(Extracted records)

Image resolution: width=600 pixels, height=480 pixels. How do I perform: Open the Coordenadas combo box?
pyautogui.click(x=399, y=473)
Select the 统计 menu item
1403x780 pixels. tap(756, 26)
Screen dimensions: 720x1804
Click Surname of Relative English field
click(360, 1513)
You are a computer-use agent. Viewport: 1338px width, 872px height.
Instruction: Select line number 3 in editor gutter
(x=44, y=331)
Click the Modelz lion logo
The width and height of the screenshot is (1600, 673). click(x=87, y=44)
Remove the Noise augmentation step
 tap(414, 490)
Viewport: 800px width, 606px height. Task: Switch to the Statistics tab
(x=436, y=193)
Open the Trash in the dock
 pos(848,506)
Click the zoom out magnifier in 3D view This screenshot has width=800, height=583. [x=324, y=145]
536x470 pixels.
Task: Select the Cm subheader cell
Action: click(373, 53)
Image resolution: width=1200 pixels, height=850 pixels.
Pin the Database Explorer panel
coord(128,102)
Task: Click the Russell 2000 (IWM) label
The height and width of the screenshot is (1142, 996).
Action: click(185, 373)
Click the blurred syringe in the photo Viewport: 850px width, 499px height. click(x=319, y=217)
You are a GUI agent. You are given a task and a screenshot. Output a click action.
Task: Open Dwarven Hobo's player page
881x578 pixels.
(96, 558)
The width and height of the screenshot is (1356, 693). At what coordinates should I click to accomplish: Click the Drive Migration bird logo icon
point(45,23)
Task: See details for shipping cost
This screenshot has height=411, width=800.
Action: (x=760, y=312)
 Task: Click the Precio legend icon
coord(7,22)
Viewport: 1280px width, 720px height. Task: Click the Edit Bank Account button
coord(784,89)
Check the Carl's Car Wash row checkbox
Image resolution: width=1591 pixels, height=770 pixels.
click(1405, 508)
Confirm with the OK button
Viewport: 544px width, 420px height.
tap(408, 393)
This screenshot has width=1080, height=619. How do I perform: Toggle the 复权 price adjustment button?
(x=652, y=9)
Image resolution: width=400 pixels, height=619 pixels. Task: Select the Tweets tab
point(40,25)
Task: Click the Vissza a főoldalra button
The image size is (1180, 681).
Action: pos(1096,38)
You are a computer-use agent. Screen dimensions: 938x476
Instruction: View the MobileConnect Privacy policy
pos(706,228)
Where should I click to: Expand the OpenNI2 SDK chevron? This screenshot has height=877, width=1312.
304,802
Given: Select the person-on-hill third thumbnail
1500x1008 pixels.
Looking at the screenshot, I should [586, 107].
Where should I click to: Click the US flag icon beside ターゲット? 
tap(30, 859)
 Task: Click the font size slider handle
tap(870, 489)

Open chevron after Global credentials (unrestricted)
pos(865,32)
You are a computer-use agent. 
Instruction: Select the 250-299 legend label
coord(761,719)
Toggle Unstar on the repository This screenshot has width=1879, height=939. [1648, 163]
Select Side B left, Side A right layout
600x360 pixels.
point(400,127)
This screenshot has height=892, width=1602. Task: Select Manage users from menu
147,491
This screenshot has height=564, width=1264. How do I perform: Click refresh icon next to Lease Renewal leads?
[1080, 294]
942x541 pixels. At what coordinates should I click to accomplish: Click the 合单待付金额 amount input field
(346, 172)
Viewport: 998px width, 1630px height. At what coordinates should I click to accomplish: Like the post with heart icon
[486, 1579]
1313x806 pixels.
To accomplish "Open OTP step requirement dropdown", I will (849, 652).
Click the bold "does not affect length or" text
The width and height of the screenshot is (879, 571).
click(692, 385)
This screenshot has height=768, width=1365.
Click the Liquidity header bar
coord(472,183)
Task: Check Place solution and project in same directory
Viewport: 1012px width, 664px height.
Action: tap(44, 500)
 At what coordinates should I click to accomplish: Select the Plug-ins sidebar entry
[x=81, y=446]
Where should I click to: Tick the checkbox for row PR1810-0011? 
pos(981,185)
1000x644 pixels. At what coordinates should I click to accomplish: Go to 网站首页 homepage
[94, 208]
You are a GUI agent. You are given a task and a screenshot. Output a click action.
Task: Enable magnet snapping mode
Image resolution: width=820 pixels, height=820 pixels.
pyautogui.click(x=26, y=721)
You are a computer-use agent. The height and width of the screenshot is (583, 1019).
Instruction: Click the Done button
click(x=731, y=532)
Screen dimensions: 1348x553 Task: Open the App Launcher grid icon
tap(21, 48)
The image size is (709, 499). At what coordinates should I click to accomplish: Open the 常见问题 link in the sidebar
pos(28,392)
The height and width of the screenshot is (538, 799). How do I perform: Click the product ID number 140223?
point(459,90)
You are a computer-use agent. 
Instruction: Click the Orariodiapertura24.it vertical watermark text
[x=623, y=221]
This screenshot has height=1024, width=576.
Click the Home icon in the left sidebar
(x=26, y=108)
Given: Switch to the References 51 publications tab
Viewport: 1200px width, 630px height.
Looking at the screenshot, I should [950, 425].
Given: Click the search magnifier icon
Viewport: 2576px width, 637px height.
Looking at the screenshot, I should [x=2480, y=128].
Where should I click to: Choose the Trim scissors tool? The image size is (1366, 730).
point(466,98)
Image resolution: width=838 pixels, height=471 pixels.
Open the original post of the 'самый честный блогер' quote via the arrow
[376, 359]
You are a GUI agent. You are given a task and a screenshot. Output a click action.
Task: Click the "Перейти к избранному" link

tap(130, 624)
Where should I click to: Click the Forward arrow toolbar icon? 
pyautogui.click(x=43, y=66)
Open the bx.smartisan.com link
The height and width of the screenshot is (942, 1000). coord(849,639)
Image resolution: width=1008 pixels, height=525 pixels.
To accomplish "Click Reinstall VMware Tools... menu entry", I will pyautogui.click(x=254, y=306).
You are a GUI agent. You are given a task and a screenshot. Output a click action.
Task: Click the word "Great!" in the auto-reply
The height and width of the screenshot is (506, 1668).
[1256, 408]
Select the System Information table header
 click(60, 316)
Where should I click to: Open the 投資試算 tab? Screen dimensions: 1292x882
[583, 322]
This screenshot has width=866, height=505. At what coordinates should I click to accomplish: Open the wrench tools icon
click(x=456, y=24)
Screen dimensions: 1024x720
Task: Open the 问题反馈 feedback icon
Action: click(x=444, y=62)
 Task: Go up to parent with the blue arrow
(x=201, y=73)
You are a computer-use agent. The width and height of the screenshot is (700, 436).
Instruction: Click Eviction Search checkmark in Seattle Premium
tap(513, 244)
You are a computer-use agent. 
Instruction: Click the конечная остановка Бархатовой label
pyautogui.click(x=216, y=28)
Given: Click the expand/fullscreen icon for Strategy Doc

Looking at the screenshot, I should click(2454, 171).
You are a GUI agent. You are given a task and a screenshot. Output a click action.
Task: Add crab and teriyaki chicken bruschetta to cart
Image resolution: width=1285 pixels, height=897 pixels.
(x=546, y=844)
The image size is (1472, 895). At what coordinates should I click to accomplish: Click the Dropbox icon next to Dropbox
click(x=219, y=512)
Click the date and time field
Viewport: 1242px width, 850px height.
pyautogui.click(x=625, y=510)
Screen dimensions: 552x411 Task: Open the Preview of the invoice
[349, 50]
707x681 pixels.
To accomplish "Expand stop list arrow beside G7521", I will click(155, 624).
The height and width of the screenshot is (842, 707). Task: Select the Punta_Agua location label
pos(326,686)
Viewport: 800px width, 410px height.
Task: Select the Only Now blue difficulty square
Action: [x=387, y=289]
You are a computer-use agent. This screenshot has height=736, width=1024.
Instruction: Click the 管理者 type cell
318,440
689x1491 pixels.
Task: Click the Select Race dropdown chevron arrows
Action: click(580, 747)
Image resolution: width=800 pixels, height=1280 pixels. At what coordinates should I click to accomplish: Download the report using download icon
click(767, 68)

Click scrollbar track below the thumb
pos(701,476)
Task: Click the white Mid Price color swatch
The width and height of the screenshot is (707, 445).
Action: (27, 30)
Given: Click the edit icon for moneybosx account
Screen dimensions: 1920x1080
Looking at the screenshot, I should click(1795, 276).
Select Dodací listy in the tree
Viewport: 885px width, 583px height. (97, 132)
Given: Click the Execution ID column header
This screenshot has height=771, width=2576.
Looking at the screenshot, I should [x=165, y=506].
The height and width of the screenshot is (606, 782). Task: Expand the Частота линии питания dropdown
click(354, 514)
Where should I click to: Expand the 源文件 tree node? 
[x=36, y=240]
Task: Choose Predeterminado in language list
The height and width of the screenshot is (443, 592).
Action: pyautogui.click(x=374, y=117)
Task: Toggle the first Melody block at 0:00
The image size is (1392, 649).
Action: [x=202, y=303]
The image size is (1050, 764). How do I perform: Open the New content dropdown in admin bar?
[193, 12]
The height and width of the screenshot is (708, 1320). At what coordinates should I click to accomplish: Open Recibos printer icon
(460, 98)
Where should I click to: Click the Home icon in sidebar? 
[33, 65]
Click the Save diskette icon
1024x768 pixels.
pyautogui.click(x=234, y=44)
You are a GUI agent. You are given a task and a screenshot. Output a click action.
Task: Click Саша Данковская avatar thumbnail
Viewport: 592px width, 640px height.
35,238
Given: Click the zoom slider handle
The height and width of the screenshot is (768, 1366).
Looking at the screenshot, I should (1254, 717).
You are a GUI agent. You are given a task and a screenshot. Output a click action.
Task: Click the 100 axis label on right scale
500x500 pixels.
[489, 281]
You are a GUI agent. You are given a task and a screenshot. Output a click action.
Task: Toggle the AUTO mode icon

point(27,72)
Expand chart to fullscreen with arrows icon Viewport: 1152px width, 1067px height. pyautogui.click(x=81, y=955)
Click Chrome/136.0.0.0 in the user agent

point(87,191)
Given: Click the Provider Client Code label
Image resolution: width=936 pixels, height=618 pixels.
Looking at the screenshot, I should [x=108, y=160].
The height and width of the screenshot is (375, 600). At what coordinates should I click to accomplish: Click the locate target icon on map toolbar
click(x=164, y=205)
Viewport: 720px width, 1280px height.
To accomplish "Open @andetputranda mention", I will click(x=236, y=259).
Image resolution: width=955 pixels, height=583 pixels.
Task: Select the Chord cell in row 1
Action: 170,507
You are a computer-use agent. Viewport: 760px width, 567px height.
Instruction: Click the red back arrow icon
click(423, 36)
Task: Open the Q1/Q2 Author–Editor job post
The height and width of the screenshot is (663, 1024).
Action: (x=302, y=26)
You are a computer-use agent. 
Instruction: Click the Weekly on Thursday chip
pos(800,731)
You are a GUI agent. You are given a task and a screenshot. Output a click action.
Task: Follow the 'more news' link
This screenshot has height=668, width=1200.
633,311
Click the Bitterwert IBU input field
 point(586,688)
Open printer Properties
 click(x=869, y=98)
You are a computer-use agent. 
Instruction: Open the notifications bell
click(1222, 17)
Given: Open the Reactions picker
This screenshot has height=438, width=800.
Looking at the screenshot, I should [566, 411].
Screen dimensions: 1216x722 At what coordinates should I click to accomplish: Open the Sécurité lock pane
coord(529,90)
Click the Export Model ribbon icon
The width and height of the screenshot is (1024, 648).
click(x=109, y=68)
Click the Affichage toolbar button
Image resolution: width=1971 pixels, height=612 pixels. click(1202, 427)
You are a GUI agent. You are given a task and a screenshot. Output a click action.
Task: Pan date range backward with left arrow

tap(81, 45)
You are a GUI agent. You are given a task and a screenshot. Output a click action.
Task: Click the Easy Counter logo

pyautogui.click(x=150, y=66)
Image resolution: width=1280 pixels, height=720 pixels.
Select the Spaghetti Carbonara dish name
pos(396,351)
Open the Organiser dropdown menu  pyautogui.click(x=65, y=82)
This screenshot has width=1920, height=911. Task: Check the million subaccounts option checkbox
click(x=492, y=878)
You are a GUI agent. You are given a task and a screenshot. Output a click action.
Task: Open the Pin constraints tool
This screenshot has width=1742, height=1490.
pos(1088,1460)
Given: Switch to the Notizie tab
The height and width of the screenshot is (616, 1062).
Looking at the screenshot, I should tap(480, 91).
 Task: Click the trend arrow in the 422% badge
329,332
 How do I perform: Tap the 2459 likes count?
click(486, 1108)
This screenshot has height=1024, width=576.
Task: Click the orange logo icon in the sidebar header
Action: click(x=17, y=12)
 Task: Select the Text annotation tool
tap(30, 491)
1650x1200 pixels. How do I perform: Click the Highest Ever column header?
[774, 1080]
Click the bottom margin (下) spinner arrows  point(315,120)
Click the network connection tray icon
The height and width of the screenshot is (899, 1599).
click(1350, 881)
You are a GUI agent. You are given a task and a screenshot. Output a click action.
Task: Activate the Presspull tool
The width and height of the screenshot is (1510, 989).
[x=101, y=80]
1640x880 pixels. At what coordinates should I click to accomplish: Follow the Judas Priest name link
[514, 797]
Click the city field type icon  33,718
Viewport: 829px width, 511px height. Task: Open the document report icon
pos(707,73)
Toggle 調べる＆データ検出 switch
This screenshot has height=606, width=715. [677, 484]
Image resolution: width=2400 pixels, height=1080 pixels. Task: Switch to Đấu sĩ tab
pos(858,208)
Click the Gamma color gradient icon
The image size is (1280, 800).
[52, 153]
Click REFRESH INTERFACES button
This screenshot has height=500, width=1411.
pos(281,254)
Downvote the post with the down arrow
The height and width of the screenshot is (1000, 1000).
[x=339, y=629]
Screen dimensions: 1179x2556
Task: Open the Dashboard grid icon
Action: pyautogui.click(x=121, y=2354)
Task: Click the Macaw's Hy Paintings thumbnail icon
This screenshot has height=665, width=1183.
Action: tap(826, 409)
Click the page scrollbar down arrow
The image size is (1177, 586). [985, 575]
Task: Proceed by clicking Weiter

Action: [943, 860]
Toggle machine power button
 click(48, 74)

- What is expected -
Among the records above, repeat exactly the line with "Select the 统计 menu item", the line with "Click the blurred", and every line in between, and only those.

- Response area -
Select the 统计 menu item
1403x780 pixels. tap(756, 26)
Screen dimensions: 720x1804
Click Surname of Relative English field
click(360, 1513)
You are a computer-use agent. Viewport: 1338px width, 872px height.
Instruction: Select line number 3 in editor gutter
(x=44, y=331)
Click the Modelz lion logo
The width and height of the screenshot is (1600, 673). click(x=87, y=44)
Remove the Noise augmentation step
 tap(414, 490)
Viewport: 800px width, 606px height. Task: Switch to the Statistics tab
(x=436, y=193)
Open the Trash in the dock
 pos(848,506)
Click the zoom out magnifier in 3D view This screenshot has width=800, height=583. [x=324, y=145]
536x470 pixels.
Task: Select the Cm subheader cell
Action: click(373, 53)
Image resolution: width=1200 pixels, height=850 pixels.
Pin the Database Explorer panel
coord(128,102)
Task: Click the Russell 2000 (IWM) label
The height and width of the screenshot is (1142, 996).
Action: click(185, 373)
Click the blurred syringe in the photo Viewport: 850px width, 499px height. click(x=319, y=217)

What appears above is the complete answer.